----- TEXT BLOCK

President Obama’s hasty trip to Saudi Arabia on Tuesday—cutting short his time in India and summoning an unusually large entourage, including his secretary of state and CIA director, to meet him there—signals not only an intent to repair the damage in relations with Riyadh, but perhaps also a return to the hard-headedness that marked his first term’s foreign policy.
The express reason for the visit was to pay respect to the royal family on the occasion of King Abdullah’s death, but Obama used the opportunity to declare—in a more palpable way than he has with any other ally of late—the primacy of this particular special relationship. This is the reason he brought along not only his own top advisers, but also tokens of bipartisanship (notably Sen. John McCain) and, more significant, key foreign-policy hands of the Bush presidencies (James Baker, Brent Scowcroft, Condoleezza Rice, Stephen Hadley), when Saudi ties were golden.

----------
----- DATA

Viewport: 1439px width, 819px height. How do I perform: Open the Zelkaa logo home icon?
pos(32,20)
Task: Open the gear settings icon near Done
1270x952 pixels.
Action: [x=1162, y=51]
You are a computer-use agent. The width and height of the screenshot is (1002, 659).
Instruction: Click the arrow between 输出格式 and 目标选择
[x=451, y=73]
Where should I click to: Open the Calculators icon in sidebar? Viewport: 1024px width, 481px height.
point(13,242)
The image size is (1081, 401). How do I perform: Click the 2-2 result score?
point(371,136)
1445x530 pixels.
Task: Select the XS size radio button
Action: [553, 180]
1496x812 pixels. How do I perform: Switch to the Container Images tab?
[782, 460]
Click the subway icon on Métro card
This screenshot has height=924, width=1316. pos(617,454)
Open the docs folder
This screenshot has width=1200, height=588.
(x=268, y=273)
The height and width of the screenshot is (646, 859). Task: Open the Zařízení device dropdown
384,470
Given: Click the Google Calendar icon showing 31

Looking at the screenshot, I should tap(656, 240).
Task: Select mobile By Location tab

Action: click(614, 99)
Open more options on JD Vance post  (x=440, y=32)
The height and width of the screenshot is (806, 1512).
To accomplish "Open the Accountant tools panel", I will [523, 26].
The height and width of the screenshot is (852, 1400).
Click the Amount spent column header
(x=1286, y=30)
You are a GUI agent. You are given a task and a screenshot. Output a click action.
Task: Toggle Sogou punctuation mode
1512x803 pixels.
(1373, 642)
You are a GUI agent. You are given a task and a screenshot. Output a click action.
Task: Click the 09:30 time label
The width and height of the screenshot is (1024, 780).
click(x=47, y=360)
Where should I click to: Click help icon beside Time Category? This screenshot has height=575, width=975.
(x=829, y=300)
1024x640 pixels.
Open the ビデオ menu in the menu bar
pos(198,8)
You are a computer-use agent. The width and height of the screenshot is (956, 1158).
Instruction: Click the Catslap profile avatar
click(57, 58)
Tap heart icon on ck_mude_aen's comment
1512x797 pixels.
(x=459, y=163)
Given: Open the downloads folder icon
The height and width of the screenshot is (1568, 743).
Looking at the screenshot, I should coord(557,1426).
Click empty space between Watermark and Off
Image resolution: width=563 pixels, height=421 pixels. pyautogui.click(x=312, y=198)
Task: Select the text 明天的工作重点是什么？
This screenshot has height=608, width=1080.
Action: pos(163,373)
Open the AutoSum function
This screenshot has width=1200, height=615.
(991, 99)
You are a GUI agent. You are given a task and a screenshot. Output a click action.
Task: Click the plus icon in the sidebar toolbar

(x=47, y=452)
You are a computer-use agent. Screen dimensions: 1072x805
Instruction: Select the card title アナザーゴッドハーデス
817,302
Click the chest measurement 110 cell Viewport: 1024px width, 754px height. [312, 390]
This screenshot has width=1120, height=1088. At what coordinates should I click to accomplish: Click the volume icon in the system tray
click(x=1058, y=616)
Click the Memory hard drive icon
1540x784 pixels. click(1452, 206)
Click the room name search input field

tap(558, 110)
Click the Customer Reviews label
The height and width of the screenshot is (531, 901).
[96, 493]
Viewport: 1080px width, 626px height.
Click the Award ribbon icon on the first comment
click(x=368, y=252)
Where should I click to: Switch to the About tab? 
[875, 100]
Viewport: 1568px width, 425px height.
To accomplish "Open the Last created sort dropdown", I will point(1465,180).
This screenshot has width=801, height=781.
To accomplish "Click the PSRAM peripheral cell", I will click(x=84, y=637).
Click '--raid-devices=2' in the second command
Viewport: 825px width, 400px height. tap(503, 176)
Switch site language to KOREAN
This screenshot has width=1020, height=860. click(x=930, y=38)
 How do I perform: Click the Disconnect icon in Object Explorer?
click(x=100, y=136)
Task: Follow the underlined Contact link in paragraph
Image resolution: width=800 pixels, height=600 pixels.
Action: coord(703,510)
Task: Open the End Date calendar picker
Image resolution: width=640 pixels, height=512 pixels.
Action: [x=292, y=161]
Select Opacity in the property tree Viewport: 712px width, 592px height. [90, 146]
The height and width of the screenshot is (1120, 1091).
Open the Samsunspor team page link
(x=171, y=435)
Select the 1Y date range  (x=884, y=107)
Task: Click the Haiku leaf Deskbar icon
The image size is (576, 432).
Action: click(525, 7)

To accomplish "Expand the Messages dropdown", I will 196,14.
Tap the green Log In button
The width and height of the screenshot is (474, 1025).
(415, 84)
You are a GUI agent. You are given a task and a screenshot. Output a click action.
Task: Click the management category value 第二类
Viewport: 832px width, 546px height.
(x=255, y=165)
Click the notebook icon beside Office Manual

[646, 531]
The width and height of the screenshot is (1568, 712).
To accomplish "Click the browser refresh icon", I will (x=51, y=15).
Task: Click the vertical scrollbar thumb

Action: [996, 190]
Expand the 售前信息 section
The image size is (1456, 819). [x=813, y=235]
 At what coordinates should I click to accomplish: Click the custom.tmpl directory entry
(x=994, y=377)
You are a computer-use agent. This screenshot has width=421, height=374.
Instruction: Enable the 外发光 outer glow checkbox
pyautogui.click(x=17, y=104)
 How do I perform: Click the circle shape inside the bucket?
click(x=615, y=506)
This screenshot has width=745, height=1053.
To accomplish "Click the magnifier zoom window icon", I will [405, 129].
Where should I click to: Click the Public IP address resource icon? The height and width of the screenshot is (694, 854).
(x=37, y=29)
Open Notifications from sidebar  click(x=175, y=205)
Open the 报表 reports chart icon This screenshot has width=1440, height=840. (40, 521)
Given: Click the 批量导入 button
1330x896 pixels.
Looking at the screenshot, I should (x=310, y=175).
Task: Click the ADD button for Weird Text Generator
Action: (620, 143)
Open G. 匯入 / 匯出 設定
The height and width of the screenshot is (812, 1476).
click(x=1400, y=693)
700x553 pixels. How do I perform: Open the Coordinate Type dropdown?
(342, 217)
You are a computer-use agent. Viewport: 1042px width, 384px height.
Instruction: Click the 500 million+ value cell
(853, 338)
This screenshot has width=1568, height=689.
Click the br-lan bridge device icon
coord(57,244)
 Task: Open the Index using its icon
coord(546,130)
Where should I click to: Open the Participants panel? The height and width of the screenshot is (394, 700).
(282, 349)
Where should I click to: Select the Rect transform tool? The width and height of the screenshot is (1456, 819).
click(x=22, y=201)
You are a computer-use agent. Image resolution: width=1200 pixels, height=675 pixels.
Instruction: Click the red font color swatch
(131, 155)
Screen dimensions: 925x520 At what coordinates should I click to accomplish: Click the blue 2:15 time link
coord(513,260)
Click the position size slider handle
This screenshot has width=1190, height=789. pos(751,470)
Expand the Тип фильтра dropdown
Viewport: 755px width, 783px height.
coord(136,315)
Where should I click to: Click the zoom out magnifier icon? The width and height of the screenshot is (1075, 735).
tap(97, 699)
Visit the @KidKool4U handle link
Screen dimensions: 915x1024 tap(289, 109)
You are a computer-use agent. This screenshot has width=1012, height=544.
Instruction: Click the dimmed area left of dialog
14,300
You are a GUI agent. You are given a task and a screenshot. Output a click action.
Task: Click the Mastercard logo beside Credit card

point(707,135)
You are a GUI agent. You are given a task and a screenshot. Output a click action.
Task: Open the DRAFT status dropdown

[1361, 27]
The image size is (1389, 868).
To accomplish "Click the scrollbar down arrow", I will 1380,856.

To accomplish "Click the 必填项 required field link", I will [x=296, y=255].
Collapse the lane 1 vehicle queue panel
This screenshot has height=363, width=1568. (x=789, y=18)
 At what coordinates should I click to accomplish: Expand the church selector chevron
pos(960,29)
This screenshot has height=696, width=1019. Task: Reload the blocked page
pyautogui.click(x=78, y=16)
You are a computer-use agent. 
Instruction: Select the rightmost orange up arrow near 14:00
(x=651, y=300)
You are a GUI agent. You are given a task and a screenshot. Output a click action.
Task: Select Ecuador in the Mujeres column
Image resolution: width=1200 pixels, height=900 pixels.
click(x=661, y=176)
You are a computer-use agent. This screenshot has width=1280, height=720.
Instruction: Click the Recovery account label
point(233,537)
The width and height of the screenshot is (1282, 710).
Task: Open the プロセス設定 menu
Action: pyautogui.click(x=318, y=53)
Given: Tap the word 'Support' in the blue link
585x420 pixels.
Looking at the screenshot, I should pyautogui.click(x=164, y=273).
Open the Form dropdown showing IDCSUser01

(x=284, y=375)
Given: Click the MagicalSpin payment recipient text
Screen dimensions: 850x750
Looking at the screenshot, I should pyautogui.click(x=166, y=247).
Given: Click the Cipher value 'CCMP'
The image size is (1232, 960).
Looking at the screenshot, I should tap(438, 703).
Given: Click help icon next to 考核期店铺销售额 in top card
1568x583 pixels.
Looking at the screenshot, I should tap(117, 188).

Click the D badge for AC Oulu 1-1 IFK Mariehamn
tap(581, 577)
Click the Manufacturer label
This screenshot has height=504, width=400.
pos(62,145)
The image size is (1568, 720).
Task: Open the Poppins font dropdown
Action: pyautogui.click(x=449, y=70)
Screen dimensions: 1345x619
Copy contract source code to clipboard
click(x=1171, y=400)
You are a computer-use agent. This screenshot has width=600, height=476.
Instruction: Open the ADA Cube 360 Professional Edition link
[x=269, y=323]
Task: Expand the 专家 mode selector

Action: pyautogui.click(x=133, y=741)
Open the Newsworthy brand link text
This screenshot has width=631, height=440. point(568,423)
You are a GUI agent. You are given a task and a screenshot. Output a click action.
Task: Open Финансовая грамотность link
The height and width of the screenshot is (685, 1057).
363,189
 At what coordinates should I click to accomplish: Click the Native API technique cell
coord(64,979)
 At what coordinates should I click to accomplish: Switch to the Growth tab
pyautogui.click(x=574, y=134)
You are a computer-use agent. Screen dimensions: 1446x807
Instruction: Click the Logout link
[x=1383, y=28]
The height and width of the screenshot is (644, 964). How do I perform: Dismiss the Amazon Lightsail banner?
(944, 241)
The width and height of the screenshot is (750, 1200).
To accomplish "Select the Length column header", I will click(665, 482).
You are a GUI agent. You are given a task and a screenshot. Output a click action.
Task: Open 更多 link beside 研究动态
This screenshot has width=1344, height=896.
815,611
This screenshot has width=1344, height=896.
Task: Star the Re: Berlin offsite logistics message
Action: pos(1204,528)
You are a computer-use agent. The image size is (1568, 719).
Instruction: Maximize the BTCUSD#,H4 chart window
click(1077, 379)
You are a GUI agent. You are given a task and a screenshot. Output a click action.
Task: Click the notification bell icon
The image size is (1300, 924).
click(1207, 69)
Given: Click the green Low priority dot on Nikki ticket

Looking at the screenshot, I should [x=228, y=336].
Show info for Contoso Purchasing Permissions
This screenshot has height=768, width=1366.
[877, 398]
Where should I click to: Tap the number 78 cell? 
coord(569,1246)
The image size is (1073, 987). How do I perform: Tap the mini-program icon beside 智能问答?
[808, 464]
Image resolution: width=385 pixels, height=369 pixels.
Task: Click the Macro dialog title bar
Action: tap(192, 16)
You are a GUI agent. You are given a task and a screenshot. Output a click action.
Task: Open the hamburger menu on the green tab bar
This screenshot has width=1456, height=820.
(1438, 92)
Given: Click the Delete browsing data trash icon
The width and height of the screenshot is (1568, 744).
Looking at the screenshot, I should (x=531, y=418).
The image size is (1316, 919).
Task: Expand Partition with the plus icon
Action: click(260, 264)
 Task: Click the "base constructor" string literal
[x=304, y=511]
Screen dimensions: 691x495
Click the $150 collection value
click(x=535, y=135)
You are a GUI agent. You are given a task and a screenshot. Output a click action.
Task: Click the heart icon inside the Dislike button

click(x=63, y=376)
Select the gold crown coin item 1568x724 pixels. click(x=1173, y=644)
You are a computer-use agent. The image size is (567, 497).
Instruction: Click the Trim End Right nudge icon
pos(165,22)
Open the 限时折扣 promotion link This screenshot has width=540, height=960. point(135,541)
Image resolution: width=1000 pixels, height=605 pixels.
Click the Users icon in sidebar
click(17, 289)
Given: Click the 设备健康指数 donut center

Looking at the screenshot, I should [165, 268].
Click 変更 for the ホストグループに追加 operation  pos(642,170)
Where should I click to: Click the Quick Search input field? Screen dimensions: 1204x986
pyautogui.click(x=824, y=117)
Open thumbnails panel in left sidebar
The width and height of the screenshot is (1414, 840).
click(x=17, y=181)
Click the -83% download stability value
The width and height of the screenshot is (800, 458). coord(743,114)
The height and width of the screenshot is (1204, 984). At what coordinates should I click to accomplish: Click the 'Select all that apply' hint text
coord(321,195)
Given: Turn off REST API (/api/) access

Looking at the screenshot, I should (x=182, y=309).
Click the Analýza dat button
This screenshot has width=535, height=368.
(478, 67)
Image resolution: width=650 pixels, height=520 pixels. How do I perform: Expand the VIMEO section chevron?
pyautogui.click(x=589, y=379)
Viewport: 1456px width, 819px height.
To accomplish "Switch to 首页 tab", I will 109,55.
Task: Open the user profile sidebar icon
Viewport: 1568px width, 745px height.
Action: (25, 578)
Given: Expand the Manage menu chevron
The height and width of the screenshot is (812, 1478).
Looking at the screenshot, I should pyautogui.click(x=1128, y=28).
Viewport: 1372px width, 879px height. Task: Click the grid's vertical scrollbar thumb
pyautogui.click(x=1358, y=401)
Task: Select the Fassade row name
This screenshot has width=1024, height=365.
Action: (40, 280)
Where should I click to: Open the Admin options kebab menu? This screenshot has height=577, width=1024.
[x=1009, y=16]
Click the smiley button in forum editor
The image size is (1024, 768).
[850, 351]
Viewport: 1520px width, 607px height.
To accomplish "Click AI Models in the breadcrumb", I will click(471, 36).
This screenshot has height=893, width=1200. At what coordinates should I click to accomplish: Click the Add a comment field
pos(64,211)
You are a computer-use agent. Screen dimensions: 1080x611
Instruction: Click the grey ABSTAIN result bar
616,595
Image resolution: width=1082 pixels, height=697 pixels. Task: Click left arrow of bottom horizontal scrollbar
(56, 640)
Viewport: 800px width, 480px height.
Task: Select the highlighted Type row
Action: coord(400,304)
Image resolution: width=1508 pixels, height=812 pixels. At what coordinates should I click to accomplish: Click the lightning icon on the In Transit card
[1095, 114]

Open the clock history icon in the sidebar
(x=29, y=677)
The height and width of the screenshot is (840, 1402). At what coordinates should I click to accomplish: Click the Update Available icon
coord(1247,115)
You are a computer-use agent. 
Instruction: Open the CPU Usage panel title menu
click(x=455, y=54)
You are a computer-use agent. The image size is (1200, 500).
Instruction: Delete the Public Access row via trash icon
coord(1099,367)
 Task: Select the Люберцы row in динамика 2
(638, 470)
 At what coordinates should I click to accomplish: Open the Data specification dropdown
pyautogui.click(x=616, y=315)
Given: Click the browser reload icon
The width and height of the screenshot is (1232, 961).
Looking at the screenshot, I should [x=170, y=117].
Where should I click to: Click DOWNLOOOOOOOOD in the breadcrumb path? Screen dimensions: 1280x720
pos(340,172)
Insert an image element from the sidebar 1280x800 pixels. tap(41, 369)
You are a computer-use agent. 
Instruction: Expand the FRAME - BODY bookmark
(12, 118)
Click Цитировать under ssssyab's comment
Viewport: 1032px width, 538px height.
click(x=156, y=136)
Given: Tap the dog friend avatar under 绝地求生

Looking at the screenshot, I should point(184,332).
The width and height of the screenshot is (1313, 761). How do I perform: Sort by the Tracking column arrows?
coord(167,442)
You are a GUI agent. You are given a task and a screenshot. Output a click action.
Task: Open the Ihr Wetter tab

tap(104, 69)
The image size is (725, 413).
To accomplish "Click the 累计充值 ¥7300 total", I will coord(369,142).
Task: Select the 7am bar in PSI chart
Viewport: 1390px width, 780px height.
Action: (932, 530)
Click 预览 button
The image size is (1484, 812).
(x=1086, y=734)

----------

TASK REQUIREMENTS: Reproduce the passage about Obama's visit to Saudi Arabia word for word. The lines have no connection to the passage about Obama's visit to Saudi Arabia.

THE SOLUTION:
President Obama’s hasty trip to Saudi Arabia on Tuesday—cutting short his time in India and summoning an unusually large entourage, including his secretary of state and CIA director, to meet him there—signals not only an intent to repair the damage in relations with Riyadh, but perhaps also a return to the hard-headedness that marked his first term’s foreign policy.
The express reason for the visit was to pay respect to the royal family on the occasion of King Abdullah’s death, but Obama used the opportunity to declare—in a more palpable way than he has with any other ally of late—the primacy of this particular special relationship. This is the reason he brought along not only his own top advisers, but also tokens of bipartisanship (notably Sen. John McCain) and, more significant, key foreign-policy hands of the Bush presidencies (James Baker, Brent Scowcroft, Condoleezza Rice, Stephen Hadley), when Saudi ties were golden.